### WORK REQUIRED
What lines below hold the string "agent"? Copy them all.

BEGIN TASK DATA

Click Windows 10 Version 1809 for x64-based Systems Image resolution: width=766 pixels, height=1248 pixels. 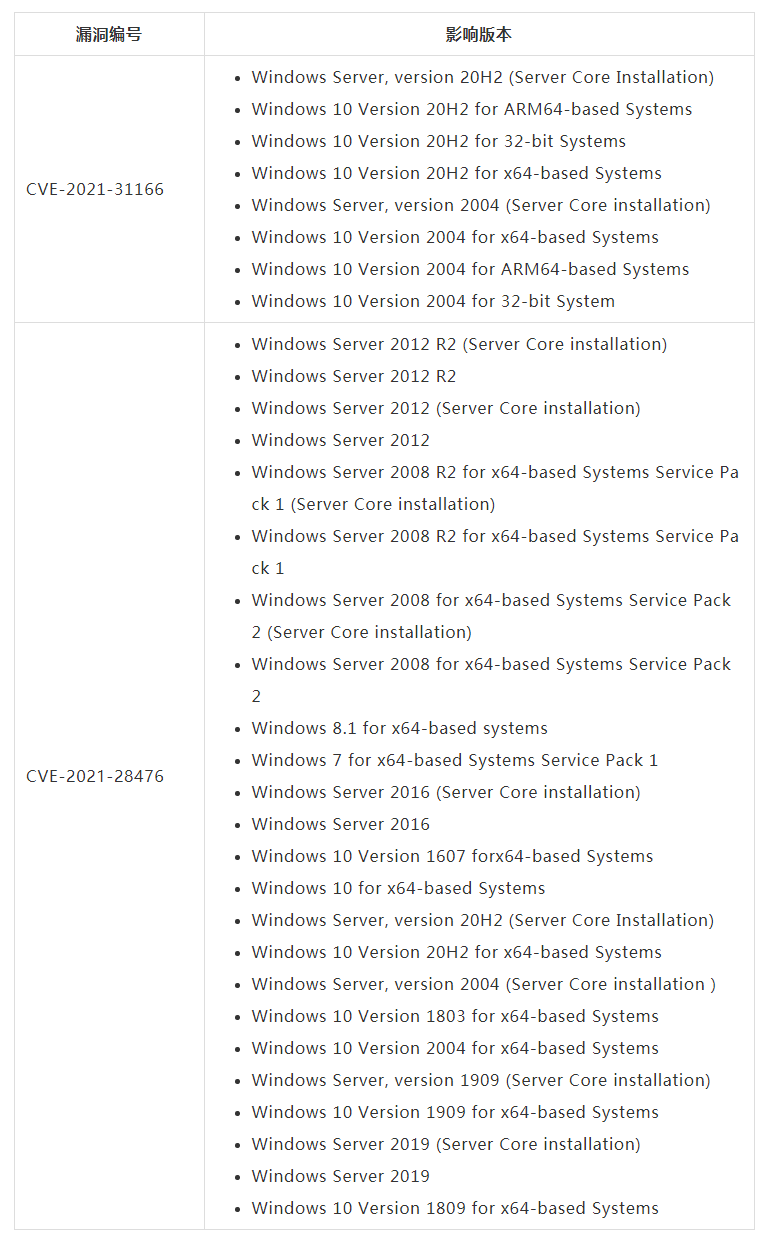coord(455,1208)
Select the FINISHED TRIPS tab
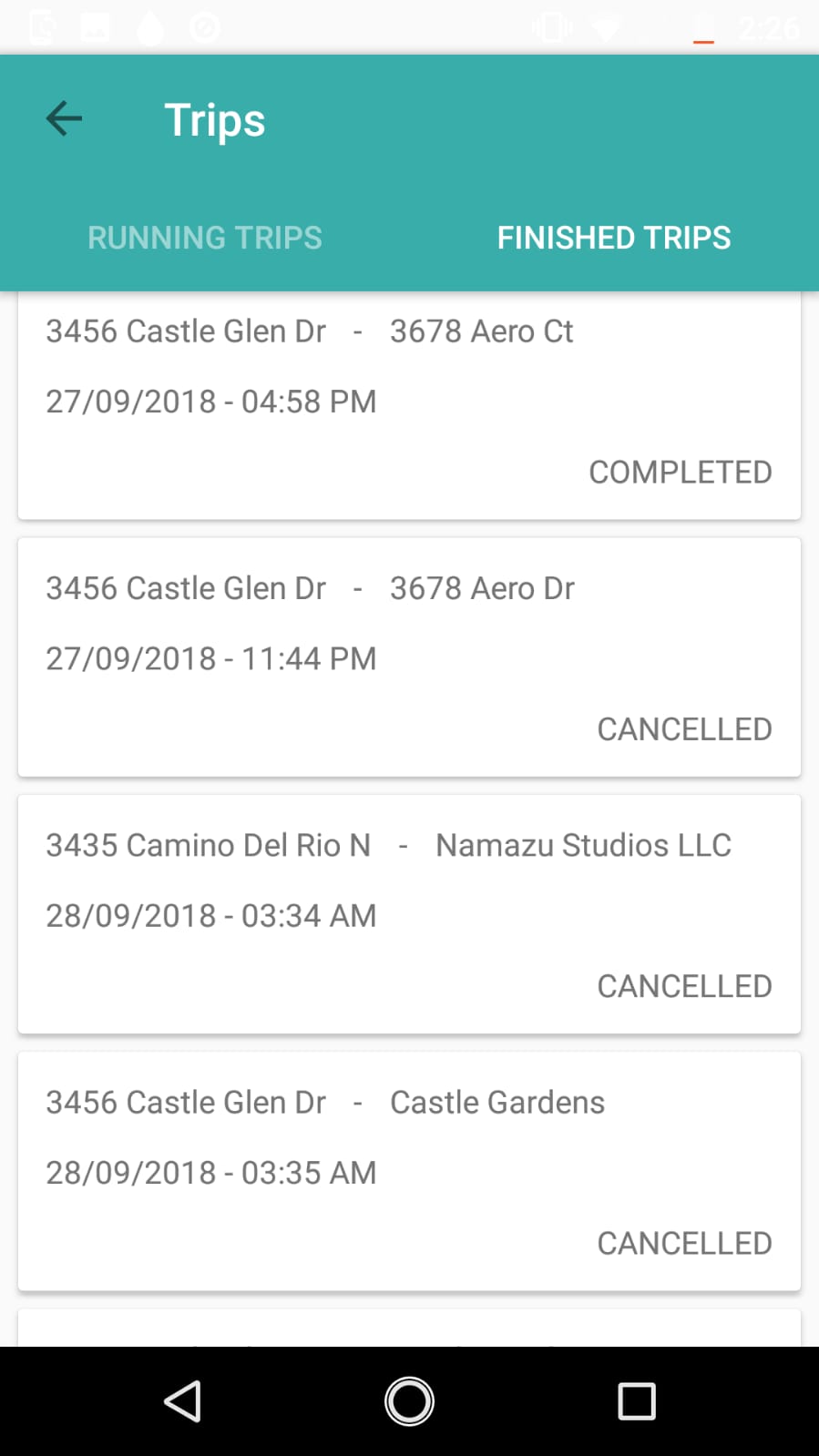819x1456 pixels. [x=614, y=238]
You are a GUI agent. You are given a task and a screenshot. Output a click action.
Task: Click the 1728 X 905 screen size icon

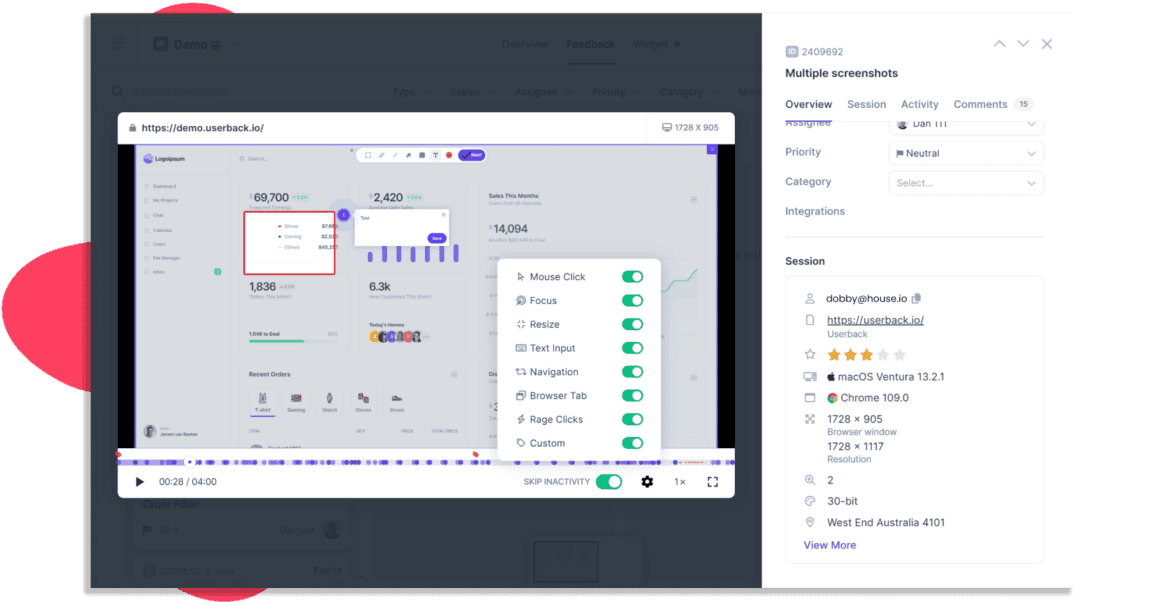pos(668,128)

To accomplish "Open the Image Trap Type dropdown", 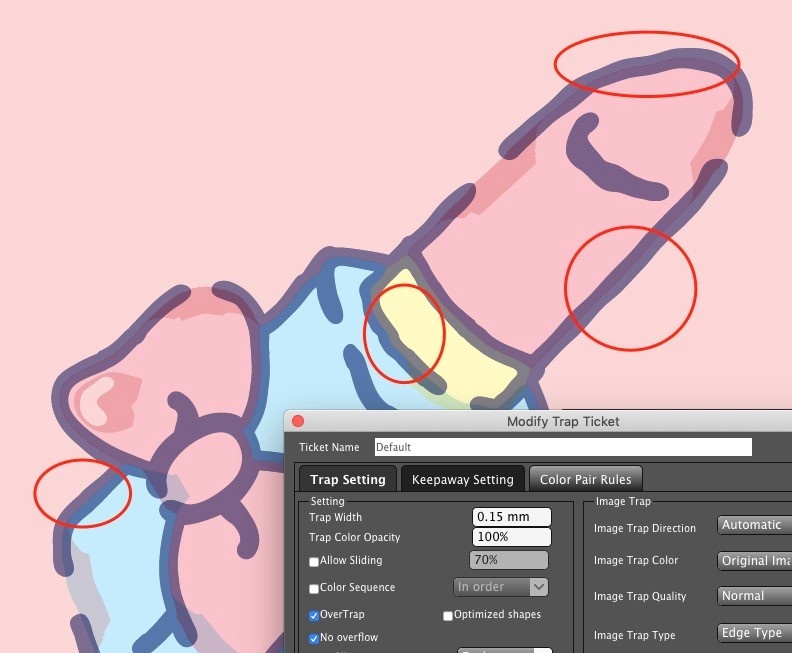I will [x=754, y=633].
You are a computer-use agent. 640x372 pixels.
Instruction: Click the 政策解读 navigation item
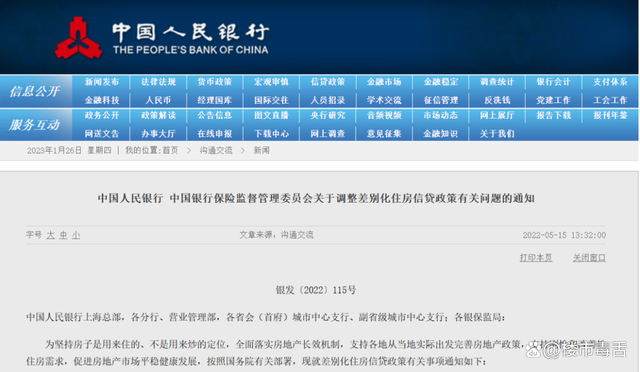(x=158, y=116)
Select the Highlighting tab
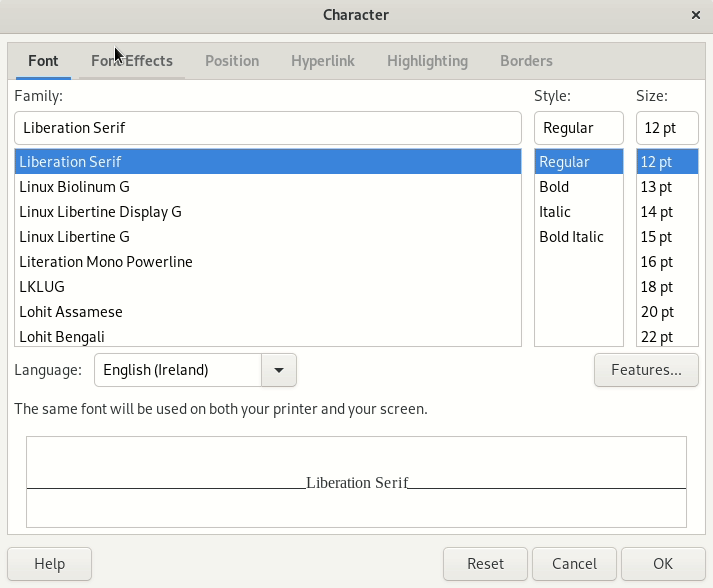Viewport: 713px width, 588px height. coord(427,61)
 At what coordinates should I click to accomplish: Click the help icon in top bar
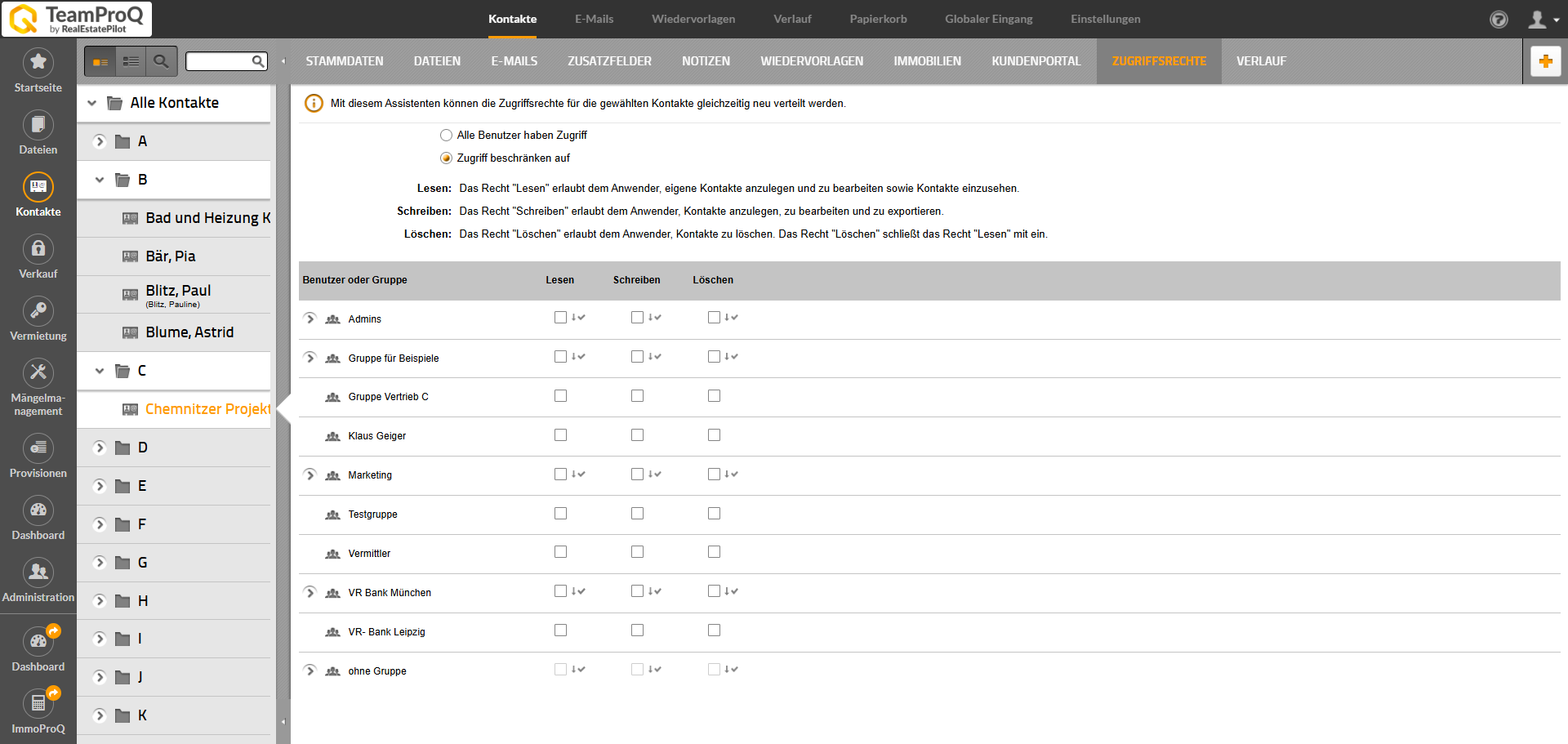1499,20
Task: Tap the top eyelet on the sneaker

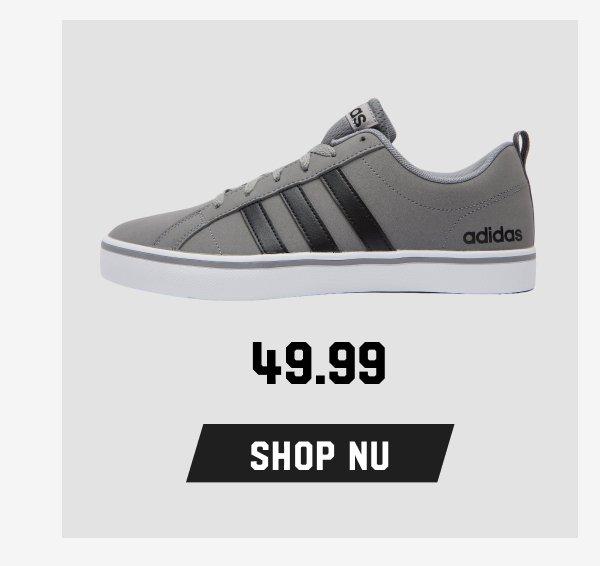Action: (x=363, y=139)
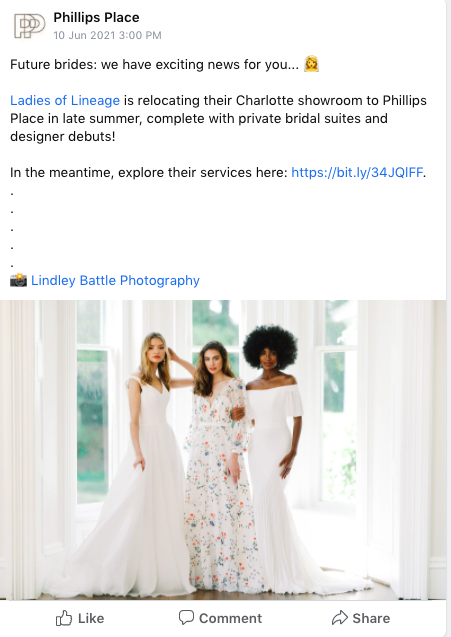
Task: Select the Like button label
Action: pyautogui.click(x=91, y=618)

END TASK DATA

### RESPONSE TO THIS TASK
You are a GUI agent. You are given a task and a screenshot. Output a click action.
You are a computer-use agent. 640x372 pixels.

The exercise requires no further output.